▸ **What you need to do**:
- A) In the passage on emotional leadership, what does it say the ability to predict emotion will help you do? Answer in one to three sentences.
- B) Carry on the passage on emotional leadership after its last line.

▸ **Excerpt**:
People high in this skill of emotional leadership typically …
- Observe events that are likely to trigger emotional responses.
- Are able to predict what emotions are likely to arise from such events and how they will progress and change over time.
- Understand what drives people, what pushes their buttons, and what makes them feel better or worse, that is, what leads to change.
- Are able to understand the changes in others’ emotions for a broad range of situations and contexts
- Can foresee and evaluate implications of alternative courses of action.
The ability to predict emotion will help you to…
UNDERSTAND: What events give rise to which emotions and how they change over time.

Excerpts from a dataset:
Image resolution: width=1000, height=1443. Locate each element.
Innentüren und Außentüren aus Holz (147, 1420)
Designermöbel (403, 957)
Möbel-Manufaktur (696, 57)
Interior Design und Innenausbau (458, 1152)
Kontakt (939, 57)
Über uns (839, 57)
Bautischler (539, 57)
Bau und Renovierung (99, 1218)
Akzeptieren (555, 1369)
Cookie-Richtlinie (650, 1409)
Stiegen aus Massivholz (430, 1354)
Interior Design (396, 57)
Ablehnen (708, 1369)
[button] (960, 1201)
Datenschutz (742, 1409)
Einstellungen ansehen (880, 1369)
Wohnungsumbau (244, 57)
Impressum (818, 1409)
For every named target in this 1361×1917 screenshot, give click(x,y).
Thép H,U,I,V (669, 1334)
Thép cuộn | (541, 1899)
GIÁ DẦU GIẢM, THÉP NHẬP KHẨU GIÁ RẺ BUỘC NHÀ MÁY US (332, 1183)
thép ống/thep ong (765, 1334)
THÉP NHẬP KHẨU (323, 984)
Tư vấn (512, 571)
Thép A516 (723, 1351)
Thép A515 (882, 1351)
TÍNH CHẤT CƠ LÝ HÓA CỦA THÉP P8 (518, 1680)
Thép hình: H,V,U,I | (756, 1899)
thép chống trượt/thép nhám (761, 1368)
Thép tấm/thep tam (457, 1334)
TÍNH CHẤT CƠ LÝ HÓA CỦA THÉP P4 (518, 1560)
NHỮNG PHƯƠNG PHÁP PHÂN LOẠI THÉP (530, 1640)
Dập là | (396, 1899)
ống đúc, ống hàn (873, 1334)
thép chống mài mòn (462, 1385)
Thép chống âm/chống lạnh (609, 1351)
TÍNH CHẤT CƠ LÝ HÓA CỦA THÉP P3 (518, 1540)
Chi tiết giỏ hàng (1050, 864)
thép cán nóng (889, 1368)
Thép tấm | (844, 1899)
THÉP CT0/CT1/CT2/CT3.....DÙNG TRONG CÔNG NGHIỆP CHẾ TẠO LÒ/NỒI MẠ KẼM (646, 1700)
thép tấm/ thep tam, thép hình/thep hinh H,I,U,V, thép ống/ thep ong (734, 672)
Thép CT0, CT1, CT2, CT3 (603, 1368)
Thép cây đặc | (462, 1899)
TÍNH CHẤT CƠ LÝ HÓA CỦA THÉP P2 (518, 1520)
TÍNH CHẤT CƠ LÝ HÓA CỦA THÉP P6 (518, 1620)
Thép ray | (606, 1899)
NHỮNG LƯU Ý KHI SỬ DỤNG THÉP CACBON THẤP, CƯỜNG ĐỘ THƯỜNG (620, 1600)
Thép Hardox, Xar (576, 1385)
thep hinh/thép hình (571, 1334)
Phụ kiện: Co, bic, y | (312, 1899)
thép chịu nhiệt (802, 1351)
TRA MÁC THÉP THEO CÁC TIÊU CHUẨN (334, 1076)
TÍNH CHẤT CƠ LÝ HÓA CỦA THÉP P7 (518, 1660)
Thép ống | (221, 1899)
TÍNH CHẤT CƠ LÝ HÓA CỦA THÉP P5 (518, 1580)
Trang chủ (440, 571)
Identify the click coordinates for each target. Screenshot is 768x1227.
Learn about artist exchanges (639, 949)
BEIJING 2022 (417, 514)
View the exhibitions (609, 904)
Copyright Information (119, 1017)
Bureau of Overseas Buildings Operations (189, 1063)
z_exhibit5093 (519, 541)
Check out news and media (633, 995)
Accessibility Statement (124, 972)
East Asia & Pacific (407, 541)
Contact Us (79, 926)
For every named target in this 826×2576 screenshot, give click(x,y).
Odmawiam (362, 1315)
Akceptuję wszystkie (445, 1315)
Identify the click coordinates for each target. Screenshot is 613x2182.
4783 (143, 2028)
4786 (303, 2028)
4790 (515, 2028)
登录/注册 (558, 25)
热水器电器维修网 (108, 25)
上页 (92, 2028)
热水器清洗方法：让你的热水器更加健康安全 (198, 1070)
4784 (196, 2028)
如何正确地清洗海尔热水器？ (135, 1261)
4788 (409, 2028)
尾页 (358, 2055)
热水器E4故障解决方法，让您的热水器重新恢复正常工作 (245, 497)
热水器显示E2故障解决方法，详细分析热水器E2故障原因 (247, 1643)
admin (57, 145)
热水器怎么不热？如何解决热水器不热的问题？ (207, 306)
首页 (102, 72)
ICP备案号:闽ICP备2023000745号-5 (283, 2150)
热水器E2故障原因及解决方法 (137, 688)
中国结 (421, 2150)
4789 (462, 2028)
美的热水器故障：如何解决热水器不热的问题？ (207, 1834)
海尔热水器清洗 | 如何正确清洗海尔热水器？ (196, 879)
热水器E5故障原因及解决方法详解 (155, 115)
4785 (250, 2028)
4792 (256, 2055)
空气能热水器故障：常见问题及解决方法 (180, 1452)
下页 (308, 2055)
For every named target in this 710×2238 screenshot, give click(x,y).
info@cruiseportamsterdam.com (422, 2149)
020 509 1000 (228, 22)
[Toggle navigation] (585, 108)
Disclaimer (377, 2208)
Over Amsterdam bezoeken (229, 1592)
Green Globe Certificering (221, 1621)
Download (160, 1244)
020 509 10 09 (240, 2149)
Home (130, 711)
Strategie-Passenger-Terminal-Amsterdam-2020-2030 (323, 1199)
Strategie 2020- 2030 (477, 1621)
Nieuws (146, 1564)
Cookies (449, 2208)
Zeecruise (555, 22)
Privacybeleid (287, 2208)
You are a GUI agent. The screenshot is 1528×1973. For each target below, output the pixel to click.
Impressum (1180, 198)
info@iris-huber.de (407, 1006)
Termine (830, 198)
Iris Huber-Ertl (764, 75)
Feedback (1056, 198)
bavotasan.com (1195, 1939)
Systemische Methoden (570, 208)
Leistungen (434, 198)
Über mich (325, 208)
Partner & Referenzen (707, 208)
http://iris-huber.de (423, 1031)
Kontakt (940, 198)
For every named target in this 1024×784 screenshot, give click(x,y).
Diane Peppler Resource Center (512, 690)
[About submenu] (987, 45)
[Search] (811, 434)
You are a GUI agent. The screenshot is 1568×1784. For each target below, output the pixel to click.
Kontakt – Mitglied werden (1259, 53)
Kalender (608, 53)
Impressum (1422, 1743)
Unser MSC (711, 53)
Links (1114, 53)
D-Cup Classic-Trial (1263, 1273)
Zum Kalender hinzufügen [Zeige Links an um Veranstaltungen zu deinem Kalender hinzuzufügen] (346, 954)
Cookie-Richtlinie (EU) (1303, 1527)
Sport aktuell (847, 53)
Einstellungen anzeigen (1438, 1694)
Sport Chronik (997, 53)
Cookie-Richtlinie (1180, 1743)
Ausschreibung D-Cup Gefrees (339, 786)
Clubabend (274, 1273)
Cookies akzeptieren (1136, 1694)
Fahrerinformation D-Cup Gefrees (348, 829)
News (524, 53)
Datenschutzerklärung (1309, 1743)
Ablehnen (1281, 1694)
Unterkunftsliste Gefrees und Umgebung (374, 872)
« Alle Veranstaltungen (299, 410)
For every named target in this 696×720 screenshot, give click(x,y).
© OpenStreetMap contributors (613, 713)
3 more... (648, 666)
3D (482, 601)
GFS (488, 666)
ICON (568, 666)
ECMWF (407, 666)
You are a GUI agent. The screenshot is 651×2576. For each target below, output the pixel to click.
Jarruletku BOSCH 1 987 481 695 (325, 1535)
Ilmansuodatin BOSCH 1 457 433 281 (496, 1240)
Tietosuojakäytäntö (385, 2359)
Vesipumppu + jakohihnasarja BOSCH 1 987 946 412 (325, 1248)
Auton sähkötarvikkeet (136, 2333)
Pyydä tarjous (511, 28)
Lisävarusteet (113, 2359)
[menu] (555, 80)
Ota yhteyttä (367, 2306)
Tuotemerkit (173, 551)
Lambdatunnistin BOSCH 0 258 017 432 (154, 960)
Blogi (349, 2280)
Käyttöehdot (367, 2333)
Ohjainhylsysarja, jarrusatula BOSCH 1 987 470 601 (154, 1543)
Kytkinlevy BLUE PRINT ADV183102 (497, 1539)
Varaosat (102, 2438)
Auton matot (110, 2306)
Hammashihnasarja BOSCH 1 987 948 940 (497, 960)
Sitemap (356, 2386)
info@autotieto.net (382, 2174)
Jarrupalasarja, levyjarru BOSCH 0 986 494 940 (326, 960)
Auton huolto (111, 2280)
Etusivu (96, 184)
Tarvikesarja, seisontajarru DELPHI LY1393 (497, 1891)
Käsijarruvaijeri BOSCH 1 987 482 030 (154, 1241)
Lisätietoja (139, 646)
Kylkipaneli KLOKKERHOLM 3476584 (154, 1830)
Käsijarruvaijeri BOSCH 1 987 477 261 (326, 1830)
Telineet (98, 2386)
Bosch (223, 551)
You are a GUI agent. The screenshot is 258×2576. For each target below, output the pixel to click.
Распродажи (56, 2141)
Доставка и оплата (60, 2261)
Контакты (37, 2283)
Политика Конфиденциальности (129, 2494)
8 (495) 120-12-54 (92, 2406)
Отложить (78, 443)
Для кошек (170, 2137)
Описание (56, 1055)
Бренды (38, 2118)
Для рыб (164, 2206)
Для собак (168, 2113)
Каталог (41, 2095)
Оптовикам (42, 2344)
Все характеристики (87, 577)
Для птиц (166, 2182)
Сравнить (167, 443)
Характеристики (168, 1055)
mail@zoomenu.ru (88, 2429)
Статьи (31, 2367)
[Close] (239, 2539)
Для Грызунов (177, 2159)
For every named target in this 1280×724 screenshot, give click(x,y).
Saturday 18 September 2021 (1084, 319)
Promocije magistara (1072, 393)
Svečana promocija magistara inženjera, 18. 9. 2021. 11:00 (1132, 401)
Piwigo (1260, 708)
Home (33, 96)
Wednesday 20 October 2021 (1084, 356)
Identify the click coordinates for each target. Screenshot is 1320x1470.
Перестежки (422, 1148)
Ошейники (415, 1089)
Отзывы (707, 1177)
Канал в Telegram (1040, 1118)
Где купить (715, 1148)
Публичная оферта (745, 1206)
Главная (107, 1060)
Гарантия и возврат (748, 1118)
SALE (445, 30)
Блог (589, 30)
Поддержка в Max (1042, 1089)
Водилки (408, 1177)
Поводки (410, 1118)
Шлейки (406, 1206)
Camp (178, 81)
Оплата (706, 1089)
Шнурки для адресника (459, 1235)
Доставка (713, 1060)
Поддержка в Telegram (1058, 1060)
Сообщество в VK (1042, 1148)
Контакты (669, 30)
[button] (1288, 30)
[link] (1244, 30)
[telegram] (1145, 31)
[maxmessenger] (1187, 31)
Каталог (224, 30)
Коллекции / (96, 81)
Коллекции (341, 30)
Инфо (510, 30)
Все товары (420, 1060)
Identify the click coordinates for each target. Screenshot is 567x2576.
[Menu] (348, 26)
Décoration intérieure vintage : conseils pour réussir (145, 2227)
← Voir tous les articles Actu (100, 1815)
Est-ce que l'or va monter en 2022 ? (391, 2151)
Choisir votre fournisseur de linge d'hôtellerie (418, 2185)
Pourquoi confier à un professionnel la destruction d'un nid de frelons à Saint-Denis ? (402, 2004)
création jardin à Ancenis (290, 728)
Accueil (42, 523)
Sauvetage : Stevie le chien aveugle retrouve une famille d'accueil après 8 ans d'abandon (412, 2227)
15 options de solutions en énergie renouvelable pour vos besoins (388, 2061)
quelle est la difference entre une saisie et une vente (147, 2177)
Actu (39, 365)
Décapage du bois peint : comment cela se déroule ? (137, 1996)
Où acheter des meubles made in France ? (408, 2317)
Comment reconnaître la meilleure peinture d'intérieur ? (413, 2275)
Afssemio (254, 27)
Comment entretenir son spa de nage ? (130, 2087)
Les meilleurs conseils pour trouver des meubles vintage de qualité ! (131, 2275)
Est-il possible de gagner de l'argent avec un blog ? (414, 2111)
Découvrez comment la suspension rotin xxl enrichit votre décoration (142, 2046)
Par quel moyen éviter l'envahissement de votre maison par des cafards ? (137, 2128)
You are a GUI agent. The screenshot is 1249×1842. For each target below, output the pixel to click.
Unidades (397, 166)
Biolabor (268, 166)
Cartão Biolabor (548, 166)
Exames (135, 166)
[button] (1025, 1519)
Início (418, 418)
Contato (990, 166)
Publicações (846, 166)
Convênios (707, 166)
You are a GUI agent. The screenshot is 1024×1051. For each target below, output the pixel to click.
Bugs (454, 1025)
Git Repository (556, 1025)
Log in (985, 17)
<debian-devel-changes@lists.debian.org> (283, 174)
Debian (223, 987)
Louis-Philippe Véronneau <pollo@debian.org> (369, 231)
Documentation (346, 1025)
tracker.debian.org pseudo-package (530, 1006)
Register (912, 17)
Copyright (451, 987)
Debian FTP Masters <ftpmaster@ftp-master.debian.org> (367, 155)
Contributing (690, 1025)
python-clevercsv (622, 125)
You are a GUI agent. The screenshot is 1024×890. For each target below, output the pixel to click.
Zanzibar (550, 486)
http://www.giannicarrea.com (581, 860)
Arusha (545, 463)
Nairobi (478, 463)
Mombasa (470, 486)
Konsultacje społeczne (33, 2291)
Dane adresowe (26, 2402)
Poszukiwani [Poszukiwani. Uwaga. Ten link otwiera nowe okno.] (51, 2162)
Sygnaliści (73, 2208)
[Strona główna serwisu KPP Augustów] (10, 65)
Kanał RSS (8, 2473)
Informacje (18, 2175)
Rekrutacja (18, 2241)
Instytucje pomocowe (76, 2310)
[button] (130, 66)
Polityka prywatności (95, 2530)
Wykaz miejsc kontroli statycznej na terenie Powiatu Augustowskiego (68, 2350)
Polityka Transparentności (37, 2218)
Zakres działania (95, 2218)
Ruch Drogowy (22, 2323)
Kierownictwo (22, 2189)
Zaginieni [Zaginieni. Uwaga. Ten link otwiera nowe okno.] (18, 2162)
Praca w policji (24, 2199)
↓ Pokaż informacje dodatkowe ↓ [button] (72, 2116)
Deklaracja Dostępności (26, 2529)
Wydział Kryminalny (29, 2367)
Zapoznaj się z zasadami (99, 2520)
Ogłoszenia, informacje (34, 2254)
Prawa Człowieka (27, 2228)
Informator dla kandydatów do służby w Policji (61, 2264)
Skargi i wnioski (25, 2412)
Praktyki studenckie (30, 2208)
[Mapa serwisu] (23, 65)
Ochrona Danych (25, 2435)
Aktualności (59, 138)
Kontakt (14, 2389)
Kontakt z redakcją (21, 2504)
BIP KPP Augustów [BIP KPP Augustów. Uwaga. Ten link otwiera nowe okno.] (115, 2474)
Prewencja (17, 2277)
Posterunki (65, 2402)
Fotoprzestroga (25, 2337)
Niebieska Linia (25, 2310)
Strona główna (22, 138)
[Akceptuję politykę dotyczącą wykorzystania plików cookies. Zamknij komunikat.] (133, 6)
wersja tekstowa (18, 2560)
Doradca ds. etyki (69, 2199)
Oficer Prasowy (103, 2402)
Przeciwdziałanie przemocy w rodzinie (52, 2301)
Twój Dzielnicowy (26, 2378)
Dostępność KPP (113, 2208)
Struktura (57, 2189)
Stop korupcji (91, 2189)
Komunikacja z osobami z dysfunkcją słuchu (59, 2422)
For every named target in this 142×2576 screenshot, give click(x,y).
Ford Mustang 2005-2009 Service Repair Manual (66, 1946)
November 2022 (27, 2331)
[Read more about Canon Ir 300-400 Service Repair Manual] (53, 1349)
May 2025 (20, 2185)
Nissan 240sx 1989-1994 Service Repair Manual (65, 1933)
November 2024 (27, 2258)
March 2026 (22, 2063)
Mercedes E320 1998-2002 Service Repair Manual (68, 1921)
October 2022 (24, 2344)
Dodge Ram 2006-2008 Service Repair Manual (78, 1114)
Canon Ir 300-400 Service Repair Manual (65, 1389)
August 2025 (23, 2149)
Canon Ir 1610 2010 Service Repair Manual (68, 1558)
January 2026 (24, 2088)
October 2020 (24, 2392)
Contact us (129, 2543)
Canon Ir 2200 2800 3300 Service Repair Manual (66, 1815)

▸ **Responses in order**:
- A) It says the ability to predict emotion will help you understand what events give rise to which emotions and how those emotions change over time.

- B)
- Predict the emotional change process – Helps to plan outcomes more skillfully
- Distinguish emotional arousal – More intense forms of emotion states are distinctive
- Understand defence mechanisms – What the ego uses to cope with the drama of life
- Fall for Othello’s error – You see in others what you fail to see in yourself
- Wait on a crisis for change – Embrace change before emotional arousal
- Remain entrapped by conditioning – Move from anger to assertion, anxiety to appreciation
You have been successful predicting emotion when others see you:
- Accurately predict the change process and how emotions progress over time
- Describing the preceding event and consequences of distinctive intense emotions
- Understanding attachment to defence mechanisms your personality uses to cope
Knowing emotion – what you and others are feeling – also involves knowing how these emotions came to be, what the triggers were, and what will happen next? You need to grasp how emotions progress and change over time in order to predict accurately your own and others’ emotions.